If you want to enable a Cloud Volumes ONTAP 9.6 system for data tiering, you need to provide Cloud Manager with a storage access key for a service account that has Storage Admin permissions. Cloud Manager uses the access keys to set up and manage a Cloud Storage bucket for data tiering.

If you want to use data tiering with Cloud Volumes ONTAP 9.7, then follow step 4 in Getting started with Cloud Volumes ONTAP in Google Cloud Platform.

Setting up a service account and access keys for Google Cloud Storage

A service account enables Cloud Manager to authenticate and access Cloud Storage buckets used for data tiering. The keys are required so that Google Cloud Storage knows who is making the request.

Steps
  1. Open the GCP IAM console and create a service account that has the Storage Admin role.

    A screenshot of the GCP IAM console that shows the selection of the Storage Admin role for a service account.

  2. Go to GCP Storage Settings.

  3. If you’re prompted, select a project.

  4. Click the Interoperability tab.

  5. If you haven’t already done so, click Enable interoperability access.

  6. Under Access keys for service accounts, click Create a key for a service account.

  7. Select the service account that you created in step 1.

    A screenshot of the GCP storage console that shows a selected service account for a new access key.

  8. Click Create Key.

  9. Copy the access key and secret.

    You’ll need to enter this information in Cloud Manager when you add the GCP account for data tiering.

Adding a GCP account to Cloud Manager

Now that you have an access key for a service account, you can add it to Cloud Manager.

What you’ll need

You need to create a Connector before you can change Cloud Manager settings. Learn how.

Steps
  1. In the upper right of the Cloud Manager console, click the Settings icon, and select Credentials.

    A screenshot that shows the Settings icon in the upper right of the Cloud Manager console.

  2. Click Add Credentials and select Google Cloud.

  3. Enter the access key and secret for the service account.

    The keys enable Cloud Manager to set up a Cloud Storage bucket for data tiering.

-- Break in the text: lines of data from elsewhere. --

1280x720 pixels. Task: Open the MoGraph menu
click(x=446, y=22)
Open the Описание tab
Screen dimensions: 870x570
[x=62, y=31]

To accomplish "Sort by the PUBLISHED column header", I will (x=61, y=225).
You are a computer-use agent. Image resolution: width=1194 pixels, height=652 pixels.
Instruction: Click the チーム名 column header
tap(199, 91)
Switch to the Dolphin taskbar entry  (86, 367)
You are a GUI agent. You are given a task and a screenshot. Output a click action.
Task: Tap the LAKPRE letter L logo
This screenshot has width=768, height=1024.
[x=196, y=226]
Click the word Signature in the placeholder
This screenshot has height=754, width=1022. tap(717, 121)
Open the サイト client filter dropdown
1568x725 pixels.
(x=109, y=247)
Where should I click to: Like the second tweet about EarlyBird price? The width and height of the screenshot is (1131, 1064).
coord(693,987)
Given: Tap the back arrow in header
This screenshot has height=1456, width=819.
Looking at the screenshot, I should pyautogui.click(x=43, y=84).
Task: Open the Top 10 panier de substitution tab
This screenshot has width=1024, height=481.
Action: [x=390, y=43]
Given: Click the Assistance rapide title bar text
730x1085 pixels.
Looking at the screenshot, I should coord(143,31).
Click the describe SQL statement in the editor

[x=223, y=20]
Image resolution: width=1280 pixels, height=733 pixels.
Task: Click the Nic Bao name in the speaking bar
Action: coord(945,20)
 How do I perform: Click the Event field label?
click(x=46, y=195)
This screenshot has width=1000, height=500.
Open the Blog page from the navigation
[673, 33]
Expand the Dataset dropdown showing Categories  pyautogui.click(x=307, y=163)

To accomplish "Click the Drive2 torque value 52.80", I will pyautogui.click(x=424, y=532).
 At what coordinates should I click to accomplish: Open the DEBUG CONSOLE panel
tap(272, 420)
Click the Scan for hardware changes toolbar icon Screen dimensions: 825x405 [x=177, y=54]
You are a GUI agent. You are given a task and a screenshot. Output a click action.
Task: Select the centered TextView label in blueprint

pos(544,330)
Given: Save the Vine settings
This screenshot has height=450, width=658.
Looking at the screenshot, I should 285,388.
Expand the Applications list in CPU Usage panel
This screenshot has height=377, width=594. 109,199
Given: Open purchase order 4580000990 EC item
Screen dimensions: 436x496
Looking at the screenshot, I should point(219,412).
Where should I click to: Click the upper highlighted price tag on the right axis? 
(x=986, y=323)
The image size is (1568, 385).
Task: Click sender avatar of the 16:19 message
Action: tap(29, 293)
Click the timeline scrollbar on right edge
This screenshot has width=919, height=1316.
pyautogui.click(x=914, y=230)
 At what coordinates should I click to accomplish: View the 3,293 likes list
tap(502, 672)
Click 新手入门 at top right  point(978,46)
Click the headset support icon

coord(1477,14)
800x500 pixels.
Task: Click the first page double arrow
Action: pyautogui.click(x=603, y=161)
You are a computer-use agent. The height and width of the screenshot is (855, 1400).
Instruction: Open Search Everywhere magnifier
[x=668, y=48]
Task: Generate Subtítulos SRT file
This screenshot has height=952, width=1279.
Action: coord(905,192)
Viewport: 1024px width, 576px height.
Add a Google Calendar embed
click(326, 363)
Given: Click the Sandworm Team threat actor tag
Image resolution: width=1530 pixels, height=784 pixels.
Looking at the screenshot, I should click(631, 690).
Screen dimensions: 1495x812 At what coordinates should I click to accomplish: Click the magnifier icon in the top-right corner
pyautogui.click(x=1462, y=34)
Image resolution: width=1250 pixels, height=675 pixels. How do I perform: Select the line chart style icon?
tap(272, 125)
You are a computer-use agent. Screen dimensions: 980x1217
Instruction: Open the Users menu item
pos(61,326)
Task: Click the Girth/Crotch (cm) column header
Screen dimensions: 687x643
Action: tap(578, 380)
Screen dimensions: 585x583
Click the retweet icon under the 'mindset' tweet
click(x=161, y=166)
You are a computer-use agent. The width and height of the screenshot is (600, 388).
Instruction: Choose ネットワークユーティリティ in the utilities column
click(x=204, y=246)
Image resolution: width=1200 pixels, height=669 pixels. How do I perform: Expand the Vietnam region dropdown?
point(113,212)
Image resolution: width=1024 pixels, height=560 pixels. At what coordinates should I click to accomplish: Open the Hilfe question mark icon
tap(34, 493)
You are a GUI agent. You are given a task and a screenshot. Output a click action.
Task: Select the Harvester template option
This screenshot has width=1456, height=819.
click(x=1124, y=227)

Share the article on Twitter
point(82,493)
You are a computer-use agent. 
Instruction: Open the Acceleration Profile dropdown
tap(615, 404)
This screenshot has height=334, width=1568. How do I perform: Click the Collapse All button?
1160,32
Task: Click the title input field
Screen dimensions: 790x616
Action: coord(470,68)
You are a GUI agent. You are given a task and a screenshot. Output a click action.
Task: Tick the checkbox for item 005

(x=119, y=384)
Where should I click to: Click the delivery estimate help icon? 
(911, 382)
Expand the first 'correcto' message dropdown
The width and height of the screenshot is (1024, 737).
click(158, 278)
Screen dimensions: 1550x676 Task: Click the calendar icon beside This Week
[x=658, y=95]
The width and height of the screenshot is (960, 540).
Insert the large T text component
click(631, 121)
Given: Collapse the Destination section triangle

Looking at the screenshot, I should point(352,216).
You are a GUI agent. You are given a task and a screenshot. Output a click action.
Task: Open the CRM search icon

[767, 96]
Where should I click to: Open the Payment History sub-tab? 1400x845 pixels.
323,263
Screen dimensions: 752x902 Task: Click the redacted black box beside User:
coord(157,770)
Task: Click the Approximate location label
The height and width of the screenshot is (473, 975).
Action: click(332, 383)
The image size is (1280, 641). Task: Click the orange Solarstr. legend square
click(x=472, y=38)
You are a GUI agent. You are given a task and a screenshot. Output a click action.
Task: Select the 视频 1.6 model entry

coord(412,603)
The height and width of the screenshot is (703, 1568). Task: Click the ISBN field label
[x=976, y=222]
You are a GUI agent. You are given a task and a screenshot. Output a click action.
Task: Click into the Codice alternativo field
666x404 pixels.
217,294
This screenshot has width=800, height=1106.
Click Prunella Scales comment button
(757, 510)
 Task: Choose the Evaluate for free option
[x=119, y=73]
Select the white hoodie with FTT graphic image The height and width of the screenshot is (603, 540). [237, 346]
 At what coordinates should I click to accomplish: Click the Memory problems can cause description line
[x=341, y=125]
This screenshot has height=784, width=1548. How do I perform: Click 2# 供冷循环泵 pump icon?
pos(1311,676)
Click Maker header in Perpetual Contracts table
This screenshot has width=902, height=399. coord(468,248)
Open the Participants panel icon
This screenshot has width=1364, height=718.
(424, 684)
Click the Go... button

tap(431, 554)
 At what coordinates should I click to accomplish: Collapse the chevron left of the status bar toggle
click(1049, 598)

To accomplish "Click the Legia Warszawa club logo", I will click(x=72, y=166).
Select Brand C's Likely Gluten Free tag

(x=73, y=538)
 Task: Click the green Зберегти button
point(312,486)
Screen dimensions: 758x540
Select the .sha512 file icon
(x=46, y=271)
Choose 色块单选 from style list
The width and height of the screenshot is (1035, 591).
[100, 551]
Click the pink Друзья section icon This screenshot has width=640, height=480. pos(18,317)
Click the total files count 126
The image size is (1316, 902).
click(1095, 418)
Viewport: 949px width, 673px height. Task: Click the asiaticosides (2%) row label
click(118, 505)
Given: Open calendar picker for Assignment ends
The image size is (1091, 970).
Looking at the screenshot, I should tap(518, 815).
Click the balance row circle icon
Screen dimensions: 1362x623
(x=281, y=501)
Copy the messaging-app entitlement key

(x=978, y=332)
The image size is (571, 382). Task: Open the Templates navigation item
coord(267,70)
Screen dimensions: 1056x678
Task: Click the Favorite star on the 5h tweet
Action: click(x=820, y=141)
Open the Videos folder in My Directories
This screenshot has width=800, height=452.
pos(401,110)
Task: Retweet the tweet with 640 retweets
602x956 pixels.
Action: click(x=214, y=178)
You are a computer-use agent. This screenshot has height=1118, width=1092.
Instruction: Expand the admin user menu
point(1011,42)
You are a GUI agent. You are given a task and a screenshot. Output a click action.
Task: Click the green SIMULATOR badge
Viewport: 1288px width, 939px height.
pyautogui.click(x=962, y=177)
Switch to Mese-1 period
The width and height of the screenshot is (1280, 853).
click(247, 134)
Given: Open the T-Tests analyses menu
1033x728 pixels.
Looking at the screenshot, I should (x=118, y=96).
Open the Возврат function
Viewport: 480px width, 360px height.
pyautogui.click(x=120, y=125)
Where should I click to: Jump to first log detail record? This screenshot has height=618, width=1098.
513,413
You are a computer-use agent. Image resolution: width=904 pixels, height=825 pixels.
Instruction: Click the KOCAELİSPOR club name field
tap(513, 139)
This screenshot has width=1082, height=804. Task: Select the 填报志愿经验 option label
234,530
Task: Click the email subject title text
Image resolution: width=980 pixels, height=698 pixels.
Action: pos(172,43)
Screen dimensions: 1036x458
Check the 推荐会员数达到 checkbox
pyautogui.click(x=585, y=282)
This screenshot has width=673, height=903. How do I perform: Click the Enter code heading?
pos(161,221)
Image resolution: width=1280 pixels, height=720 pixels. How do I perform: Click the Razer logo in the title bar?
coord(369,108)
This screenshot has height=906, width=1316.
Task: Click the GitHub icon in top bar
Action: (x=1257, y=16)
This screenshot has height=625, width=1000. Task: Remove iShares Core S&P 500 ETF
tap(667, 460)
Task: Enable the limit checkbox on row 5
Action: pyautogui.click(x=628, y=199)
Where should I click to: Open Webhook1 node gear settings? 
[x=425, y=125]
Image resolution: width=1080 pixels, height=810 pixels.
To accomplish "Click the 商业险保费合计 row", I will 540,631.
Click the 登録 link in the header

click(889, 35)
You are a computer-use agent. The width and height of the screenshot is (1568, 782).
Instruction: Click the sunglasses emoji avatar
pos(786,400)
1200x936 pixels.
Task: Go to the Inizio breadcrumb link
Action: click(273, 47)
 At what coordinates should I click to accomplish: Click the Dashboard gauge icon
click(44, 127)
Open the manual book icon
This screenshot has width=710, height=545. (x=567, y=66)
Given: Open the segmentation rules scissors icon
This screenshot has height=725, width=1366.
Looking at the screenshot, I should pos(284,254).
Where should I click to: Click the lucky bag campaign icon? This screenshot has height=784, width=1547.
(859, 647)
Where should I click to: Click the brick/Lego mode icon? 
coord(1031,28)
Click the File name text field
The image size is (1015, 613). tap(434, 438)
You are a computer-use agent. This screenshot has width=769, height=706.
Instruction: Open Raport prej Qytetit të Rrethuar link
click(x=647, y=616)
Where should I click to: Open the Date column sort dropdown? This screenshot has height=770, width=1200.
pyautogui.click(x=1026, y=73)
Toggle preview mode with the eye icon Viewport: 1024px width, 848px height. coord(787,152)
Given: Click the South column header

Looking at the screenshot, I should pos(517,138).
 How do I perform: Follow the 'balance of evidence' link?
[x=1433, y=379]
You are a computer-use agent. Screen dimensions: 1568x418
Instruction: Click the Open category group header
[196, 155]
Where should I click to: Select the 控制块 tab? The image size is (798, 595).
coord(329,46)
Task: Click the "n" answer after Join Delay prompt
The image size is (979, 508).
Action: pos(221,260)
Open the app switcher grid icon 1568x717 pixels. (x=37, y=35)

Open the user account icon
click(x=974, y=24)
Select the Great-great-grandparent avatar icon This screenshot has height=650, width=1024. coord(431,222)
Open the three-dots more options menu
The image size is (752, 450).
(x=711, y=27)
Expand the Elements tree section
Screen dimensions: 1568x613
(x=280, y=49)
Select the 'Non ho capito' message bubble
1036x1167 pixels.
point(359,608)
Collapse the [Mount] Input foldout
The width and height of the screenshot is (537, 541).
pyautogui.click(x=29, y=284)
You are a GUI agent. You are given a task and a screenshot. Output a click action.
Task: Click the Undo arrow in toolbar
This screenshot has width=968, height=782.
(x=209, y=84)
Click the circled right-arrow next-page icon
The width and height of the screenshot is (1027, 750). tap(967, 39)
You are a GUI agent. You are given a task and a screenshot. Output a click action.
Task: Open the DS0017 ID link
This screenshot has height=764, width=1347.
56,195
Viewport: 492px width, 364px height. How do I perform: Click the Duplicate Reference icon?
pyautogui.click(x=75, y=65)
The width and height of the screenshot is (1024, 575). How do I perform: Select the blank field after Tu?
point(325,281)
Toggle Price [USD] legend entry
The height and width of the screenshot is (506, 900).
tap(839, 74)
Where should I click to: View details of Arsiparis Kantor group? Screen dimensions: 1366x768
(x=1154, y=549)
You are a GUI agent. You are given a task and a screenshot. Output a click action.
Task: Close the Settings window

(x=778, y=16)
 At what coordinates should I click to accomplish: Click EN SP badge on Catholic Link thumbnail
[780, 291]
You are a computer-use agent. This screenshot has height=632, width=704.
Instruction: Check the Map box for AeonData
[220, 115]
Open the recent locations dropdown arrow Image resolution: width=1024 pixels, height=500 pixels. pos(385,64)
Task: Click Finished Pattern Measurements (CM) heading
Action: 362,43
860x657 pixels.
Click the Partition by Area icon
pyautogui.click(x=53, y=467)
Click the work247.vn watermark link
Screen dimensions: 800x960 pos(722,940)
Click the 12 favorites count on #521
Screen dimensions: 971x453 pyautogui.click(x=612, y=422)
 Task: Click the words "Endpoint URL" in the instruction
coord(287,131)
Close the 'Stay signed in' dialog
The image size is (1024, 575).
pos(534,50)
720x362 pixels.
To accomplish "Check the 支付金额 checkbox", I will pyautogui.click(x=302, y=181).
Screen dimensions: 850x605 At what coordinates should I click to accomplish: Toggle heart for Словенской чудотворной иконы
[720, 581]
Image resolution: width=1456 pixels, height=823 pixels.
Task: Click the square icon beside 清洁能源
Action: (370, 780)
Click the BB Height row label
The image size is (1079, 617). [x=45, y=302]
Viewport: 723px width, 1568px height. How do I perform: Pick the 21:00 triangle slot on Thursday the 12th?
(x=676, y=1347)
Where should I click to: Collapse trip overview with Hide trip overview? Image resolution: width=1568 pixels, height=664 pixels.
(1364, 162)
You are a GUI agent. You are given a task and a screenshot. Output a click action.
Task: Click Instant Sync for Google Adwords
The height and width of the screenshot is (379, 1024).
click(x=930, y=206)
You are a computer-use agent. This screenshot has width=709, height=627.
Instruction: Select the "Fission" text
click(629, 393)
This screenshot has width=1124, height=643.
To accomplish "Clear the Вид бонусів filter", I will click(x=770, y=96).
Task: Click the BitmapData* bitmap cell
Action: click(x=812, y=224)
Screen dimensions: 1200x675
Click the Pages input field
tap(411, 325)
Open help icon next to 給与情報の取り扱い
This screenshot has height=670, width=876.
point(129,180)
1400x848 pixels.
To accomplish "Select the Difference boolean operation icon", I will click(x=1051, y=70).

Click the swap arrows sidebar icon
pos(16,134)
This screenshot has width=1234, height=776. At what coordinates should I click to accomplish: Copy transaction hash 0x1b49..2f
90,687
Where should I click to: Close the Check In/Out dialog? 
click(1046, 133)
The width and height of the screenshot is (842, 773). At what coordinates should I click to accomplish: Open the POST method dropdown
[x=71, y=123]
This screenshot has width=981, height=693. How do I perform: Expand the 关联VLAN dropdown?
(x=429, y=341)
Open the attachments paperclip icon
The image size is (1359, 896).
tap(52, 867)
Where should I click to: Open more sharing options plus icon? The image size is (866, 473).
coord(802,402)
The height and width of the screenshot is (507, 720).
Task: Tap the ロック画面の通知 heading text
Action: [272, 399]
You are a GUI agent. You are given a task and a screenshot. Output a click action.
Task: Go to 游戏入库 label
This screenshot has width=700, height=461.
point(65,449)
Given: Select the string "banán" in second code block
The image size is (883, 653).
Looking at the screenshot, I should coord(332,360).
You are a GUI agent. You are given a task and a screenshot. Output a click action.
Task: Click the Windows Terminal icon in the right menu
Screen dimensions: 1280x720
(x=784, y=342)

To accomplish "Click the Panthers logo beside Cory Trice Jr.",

  4. Confirm that the policy requirements have been met and then click Create Account.

What’s next?

You can now enable data tiering on individual volumes on a Cloud Volumes ONTAP 9.6 system when you create, modify, or replicate them. For details, see Tiering inactive data to low-cost object storage.

But before you do, be sure that the subnet in which Cloud Volumes ONTAP resides is configured for Private Google Access. For instructions, refer to Google Cloud Documentation: Configuring Private Google Access.